[START Records to use]

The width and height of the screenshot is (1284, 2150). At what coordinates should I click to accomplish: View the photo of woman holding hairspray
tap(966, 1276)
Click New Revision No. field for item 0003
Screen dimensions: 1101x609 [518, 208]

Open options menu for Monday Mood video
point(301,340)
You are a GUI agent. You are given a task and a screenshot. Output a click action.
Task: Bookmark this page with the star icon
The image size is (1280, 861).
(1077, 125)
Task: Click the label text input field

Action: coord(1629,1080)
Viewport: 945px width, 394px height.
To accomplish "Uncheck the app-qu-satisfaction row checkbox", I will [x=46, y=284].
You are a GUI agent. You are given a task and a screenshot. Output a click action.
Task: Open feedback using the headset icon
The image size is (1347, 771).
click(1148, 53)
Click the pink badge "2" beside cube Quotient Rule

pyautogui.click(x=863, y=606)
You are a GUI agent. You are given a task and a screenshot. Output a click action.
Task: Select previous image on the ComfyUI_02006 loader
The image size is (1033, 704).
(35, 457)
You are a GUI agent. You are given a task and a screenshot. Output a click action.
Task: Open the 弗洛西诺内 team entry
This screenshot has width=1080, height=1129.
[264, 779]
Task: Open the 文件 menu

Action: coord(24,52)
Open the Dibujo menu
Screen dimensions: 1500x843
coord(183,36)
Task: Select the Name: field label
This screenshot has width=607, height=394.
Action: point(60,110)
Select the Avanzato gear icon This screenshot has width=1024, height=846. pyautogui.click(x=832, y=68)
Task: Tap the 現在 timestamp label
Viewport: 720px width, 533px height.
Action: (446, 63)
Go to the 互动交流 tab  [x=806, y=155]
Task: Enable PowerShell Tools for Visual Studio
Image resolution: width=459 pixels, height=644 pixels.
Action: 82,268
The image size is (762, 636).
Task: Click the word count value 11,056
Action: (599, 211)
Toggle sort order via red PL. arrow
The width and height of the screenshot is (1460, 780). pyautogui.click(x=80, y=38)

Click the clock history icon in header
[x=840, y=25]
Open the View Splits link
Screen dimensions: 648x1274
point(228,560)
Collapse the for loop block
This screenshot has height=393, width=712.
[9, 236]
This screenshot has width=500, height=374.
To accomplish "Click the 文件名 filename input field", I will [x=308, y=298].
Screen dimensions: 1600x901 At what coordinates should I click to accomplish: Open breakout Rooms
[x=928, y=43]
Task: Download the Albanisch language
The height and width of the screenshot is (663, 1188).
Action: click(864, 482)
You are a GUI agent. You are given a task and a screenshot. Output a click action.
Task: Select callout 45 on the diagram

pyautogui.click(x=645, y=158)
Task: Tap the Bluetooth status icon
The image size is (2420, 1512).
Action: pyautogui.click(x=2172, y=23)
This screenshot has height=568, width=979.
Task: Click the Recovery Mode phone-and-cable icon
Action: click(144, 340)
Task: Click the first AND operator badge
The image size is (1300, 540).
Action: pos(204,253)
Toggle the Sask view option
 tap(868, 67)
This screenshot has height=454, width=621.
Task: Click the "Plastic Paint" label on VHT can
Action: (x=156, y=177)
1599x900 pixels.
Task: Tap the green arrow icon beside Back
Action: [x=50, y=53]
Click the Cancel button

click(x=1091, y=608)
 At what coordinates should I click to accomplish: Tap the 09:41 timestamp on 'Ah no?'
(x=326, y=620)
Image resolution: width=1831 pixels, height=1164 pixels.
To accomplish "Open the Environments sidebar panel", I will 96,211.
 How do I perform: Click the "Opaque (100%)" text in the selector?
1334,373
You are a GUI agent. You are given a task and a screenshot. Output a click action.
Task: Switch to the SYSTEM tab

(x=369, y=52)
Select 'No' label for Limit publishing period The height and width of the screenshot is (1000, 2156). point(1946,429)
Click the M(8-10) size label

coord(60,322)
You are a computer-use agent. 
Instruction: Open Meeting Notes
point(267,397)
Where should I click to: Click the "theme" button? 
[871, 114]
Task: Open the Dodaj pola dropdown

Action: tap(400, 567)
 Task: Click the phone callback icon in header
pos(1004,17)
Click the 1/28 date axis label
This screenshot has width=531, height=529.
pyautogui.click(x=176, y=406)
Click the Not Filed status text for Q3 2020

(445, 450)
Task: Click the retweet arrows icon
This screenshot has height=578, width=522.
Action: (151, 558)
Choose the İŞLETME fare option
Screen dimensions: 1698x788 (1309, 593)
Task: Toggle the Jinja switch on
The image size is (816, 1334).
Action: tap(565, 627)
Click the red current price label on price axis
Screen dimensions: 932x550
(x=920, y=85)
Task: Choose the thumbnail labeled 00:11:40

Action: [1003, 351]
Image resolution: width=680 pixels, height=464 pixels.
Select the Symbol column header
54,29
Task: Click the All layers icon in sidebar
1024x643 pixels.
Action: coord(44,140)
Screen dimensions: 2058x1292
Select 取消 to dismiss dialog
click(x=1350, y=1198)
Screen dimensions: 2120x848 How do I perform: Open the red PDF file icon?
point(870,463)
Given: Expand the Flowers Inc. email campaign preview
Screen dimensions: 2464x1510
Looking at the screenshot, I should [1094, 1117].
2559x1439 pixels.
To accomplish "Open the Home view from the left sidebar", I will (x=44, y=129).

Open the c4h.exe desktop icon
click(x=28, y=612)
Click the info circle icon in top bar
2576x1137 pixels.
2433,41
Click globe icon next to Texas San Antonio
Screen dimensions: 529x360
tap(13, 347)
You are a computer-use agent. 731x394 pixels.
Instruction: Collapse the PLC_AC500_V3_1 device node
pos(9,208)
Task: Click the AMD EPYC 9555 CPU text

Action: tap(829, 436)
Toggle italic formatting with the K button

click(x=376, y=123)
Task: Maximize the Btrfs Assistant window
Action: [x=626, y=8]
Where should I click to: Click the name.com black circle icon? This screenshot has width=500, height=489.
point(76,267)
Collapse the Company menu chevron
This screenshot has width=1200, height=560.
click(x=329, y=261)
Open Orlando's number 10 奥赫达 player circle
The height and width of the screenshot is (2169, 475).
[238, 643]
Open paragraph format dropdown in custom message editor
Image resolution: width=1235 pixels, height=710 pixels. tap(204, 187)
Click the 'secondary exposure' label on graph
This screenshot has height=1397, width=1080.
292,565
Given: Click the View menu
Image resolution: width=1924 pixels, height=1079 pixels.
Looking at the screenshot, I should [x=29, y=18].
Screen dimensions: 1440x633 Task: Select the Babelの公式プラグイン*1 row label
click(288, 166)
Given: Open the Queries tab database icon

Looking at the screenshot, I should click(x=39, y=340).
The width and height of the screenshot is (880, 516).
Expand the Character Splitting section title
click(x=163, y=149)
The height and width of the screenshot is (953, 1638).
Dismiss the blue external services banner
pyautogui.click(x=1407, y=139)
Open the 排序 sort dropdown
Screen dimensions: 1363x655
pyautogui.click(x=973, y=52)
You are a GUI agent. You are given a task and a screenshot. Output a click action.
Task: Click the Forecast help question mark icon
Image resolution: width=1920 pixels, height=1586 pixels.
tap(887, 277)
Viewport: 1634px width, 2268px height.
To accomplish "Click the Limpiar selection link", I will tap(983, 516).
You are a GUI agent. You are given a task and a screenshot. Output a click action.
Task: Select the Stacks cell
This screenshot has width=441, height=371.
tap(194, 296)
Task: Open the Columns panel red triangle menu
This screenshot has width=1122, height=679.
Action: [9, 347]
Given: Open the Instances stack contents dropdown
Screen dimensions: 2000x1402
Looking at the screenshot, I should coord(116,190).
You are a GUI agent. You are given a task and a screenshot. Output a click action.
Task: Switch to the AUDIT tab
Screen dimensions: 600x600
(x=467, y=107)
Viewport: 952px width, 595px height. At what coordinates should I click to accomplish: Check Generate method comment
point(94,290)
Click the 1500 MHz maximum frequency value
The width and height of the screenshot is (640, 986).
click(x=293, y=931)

[END Records to use]

▶ **Goal**:
How many lines in the rows above contain the string "computer"? Case counts. Reply with the number only.

▶ **Solution to this exercise**:
2